■ What is being asked: Quote exactly the lines spanning from the top of the data below to the line that contains "Given: Open Safari bookmarks", including both.

■ Data for this task:
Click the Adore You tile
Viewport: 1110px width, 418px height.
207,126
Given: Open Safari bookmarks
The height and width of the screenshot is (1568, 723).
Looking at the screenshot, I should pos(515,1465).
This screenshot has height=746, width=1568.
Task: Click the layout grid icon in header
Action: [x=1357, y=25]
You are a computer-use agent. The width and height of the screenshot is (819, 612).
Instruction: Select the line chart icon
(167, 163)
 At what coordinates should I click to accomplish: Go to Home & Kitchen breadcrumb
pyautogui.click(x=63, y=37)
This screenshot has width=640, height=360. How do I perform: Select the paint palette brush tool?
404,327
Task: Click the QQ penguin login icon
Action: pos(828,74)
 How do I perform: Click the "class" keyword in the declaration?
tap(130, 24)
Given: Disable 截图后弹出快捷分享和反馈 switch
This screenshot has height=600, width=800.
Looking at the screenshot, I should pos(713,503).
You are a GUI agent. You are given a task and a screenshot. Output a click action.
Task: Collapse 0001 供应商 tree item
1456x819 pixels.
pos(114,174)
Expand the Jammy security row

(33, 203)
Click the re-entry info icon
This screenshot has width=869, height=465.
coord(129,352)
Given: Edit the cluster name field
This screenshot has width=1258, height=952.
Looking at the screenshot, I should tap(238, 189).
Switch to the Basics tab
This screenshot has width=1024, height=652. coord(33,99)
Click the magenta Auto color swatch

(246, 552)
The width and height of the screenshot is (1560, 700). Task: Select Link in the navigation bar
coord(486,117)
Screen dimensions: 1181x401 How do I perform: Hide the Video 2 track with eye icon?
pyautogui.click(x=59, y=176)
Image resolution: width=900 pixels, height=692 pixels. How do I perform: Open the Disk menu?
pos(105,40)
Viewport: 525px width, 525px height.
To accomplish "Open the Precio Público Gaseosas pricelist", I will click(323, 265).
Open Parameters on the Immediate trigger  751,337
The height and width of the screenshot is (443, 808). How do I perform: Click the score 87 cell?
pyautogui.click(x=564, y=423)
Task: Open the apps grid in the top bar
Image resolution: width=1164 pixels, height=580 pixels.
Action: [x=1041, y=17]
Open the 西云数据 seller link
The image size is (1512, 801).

■ Solution for this task:
Click the Adore You tile
Viewport: 1110px width, 418px height.
207,126
Given: Open Safari bookmarks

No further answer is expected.